### JOBS
1: In the chi-square test explanation, translate this sentence into Spanish: "This means we're checking if it's bigger OR smaller than 6.0."
2: Decide whether each statement agrees with the chi-square test explanation. For each, answer yes or no and quote the deciding words. (a) The critical values are found with 29 degrees of freedom. (b) Each tail of the test uses 0.025. (c) The null hypothesis is rejected.
3: Continue the chi-square test explanation after its last sentence.

### DOCUMENT SEGMENT
Answer： a. Null Hypothesis (H0): The population variance (σ²) is 6.0. (H0: σ² = 6.0) Alternative Hypothesis (Ha): The population variance (σ²) is not 6.0. (Ha: σ² ≠ 6.0)

b. Critical values of χ²: For df = 29 and α = 0.05 (two-tailed, so α/2 = 0.025 for each tail): Lower critical value (χ²_0.975, 29) ≈ 16.047 Upper critical value (χ²_0.025, 29) ≈ 45.722 (The rejection regions are below 16.047 and above 45.722. The non-rejection region is between 16.047 and 45.722.)

c. The value of the test statistic χ² ≈ 28.033

d. We do not reject the null hypothesis.

Explain This is a question about figuring out if a group's 'spread' (called variance) is different from what we think it should be. It uses a special tool called the chi-square test. . The solving step is: First, for part a, we need to set up two ideas:

The "default" idea (Null Hypothesis, H0) is that the population variance is 6.0. It's like saying, "Everything is normal, the spread is 6.0."
The "challenging" idea (Alternative Hypothesis, Ha) is that the population variance is not 6.0. This means we're checking if it's bigger OR smaller than 6.0.

### DATA SUPPLIED
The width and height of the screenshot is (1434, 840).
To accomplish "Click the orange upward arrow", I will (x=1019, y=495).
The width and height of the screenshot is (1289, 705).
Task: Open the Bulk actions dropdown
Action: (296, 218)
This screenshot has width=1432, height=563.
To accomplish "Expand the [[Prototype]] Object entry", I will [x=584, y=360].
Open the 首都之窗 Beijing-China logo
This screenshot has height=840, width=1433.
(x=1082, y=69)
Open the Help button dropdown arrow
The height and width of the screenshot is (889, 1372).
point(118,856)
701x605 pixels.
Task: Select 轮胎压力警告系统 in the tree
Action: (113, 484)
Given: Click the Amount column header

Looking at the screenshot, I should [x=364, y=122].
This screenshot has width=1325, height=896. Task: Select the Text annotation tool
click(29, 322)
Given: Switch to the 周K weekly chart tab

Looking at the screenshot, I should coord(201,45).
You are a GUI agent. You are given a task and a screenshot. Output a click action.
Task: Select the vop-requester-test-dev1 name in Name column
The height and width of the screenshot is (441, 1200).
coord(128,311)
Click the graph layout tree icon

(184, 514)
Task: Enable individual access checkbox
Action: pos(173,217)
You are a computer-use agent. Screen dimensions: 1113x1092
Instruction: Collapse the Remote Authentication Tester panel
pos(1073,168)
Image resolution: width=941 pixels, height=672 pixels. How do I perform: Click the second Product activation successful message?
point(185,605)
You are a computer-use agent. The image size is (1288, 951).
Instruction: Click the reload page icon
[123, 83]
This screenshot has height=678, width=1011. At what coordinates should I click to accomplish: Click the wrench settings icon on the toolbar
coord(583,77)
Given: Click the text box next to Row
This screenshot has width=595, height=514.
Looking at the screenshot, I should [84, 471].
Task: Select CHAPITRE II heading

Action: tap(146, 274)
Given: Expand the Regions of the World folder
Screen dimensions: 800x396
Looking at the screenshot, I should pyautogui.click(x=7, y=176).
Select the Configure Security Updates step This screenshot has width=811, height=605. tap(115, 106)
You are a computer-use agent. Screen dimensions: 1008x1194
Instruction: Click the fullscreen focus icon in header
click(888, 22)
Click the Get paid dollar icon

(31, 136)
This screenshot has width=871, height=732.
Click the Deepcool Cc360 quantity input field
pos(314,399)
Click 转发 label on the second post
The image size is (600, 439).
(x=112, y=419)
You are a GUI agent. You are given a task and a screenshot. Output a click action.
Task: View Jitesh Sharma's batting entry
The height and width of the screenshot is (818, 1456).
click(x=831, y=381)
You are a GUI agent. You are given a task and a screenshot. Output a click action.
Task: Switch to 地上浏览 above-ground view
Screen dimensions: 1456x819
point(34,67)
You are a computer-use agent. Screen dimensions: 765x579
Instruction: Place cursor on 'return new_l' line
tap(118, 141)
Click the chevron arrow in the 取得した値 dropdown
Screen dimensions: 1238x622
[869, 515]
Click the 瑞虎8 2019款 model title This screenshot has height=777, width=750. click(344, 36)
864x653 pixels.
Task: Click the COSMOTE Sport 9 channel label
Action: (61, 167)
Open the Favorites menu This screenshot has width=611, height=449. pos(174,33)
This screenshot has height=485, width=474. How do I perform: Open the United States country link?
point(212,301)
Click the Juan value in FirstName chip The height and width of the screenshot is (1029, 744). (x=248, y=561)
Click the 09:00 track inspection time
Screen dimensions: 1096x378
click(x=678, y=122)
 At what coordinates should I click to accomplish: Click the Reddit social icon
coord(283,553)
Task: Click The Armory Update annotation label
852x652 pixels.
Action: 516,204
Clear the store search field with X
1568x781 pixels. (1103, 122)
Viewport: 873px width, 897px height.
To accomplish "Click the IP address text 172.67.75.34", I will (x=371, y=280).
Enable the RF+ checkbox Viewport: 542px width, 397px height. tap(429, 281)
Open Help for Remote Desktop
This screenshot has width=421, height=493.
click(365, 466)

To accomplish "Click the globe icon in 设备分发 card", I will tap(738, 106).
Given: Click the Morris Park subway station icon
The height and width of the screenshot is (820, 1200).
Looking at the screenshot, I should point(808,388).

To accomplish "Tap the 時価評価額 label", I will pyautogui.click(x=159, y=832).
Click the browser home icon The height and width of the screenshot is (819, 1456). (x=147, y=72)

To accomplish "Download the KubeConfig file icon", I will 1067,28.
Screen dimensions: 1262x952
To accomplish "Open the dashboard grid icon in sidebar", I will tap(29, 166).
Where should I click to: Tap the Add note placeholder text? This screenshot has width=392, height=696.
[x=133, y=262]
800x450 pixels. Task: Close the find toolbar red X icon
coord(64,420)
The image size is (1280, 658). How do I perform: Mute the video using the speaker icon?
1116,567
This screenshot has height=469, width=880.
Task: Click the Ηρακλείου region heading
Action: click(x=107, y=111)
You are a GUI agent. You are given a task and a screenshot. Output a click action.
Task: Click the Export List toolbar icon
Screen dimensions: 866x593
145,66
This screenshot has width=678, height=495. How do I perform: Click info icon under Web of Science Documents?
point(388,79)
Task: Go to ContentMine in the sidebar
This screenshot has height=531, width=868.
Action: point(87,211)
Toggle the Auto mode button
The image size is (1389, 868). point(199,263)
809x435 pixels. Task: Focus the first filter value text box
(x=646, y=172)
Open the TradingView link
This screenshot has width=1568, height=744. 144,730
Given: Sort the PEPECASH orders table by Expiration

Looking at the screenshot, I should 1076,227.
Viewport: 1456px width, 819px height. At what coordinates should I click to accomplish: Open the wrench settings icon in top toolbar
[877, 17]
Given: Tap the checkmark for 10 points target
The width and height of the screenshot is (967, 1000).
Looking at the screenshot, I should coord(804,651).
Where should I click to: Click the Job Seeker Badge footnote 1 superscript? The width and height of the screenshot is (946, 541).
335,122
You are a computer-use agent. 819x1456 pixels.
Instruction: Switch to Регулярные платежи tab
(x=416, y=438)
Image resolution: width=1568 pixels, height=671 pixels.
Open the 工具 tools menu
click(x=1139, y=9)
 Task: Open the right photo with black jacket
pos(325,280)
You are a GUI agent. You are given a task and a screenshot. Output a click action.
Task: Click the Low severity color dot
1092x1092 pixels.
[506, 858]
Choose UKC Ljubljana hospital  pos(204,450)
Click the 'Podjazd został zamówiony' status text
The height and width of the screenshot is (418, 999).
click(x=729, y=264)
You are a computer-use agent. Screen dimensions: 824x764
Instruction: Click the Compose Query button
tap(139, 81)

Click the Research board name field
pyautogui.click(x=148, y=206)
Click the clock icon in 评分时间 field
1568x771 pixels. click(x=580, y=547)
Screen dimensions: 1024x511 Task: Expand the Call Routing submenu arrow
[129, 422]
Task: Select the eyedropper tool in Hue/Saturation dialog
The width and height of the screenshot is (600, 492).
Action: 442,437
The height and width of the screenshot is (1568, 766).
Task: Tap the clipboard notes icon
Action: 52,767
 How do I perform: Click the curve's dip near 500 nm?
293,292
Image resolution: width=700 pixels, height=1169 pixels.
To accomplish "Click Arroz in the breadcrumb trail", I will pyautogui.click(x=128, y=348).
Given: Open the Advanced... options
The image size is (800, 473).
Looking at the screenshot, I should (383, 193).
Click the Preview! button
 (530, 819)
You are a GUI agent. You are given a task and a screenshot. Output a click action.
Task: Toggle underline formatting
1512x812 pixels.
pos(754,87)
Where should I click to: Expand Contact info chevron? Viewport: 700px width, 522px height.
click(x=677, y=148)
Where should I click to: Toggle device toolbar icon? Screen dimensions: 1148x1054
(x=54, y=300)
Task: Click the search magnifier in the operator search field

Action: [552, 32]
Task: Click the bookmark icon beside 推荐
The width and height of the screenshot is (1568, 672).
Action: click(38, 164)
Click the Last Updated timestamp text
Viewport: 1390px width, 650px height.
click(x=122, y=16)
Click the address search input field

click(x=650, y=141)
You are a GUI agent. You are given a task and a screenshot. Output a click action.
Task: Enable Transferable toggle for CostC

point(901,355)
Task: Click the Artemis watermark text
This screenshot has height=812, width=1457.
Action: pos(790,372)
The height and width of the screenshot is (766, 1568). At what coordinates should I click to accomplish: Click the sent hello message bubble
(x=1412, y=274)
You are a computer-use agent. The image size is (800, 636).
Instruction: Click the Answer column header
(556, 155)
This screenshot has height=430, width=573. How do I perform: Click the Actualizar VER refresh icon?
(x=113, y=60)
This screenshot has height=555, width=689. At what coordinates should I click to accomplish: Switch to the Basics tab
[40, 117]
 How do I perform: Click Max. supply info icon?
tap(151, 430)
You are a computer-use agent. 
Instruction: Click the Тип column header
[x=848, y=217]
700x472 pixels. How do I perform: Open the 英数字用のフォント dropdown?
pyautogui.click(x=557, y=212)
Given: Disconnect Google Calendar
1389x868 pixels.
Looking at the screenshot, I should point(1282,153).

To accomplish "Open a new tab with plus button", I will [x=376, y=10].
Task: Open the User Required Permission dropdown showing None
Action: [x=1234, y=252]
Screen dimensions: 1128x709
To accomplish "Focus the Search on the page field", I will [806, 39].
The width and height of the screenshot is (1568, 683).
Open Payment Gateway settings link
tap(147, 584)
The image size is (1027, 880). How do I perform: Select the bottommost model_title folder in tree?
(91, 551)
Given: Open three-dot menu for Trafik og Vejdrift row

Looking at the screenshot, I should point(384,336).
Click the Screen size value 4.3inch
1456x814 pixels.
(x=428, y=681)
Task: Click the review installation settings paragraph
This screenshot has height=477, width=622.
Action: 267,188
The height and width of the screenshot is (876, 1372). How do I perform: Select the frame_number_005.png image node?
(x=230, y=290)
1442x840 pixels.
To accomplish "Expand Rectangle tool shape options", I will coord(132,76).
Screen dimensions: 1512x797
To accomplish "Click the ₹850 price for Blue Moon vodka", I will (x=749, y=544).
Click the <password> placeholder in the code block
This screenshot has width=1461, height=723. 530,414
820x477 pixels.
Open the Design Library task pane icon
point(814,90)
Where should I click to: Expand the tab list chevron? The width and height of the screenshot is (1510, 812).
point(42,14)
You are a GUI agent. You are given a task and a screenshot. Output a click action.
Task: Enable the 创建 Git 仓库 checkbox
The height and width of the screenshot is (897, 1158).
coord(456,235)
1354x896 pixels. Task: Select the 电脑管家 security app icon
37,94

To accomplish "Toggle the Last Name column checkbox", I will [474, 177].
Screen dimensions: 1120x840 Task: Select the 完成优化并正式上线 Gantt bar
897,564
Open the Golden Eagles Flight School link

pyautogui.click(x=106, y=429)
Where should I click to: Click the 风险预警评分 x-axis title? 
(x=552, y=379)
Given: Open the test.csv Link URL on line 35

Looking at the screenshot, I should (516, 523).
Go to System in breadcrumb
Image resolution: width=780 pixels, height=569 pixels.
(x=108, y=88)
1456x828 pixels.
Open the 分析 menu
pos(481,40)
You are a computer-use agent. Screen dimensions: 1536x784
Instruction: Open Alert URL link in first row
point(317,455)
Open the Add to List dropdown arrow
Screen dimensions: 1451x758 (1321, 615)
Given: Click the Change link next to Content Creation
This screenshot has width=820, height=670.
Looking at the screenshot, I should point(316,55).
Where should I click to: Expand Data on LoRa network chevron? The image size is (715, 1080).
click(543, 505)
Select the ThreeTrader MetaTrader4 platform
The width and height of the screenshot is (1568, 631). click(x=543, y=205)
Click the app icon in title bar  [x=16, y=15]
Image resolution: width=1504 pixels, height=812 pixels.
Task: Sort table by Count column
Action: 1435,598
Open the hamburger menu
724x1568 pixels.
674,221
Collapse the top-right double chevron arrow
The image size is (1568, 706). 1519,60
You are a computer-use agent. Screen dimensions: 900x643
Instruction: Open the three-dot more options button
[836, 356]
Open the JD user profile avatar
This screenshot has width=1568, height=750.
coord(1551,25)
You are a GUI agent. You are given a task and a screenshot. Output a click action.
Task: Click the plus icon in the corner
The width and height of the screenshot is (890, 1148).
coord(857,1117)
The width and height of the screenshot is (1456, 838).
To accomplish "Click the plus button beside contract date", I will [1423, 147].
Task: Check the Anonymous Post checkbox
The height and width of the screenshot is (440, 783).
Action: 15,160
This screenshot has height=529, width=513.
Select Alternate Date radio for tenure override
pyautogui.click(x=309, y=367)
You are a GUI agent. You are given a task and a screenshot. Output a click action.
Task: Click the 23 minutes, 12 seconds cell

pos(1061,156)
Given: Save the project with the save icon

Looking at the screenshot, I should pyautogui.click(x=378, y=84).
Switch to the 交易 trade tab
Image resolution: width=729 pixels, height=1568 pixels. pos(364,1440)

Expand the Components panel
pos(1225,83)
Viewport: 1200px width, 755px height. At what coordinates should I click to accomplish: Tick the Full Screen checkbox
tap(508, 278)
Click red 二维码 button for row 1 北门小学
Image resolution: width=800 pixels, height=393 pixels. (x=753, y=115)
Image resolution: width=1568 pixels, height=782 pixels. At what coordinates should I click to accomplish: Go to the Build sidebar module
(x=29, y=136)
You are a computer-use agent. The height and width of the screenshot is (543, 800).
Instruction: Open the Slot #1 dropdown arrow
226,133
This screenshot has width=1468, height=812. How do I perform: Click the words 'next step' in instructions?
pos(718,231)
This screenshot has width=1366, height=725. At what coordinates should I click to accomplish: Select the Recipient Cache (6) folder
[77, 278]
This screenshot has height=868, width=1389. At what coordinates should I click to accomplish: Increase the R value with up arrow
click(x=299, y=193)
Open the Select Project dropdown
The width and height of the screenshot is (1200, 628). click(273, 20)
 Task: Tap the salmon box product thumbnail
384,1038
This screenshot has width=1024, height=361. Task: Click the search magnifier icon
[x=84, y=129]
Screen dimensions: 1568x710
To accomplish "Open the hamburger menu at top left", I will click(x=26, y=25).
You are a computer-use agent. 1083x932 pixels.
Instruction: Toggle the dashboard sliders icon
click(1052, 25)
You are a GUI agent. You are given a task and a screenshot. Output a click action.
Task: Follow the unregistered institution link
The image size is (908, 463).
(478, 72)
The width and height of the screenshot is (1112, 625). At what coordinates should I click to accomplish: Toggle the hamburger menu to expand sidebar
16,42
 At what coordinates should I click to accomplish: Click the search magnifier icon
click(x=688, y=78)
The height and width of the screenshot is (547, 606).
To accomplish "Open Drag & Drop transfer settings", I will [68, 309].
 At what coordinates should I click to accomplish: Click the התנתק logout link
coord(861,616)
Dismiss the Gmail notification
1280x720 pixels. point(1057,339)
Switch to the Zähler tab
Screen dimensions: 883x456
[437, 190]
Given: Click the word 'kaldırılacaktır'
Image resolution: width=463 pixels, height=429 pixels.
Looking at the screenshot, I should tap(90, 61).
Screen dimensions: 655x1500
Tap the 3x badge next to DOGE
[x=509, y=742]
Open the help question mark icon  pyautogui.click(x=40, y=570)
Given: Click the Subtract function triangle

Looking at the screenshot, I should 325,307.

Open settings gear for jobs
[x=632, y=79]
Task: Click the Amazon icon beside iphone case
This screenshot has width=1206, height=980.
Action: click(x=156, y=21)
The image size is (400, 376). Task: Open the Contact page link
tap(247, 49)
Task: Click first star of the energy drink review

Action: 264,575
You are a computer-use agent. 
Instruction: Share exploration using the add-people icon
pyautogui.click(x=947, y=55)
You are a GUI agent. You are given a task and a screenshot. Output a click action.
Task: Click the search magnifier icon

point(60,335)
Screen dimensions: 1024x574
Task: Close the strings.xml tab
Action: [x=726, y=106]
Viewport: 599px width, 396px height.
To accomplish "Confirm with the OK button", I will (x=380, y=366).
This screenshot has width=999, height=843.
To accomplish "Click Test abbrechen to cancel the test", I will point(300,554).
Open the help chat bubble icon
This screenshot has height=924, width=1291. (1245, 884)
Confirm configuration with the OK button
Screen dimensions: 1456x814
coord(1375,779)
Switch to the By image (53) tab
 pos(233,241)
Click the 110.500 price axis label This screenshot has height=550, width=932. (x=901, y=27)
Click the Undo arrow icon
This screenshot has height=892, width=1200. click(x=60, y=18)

### THE ANSWERS
1: Esto significa que estamos comprobando si es mayor O menor que 6.0.

2:
(a) Yes: "For df = 29"
(b) Yes: "two-tailed, so α/2 = 0.025 for each tail"
(c) No: "We do not reject the null hypothesis."

3:
Next, for part b, we need to find some special 'boundary' numbers. We have 30 observations, so we use 29 for something called 'degrees of freedom' (it's like how many independent pieces of information we have, which is one less than the total count). Since we're looking if it's "different from," we look at both ends of a special 'chi-square' curve. With an alpha of 0.05 (which is 5%), we split that into 0.025 for each side. We look up these numbers in a special chi-square table, like looking up words in a dictionary! We find two critical values: about 16.047 and about 45.722. These numbers mark the "rejection regions" (where we'd say "no, it's different") and the "non-rejection region" (where we'd say "it's probably okay"). Imagine a big hill; if our calculated number falls on the flat top part, it's okay. If it falls on the steep edges, it's not okay!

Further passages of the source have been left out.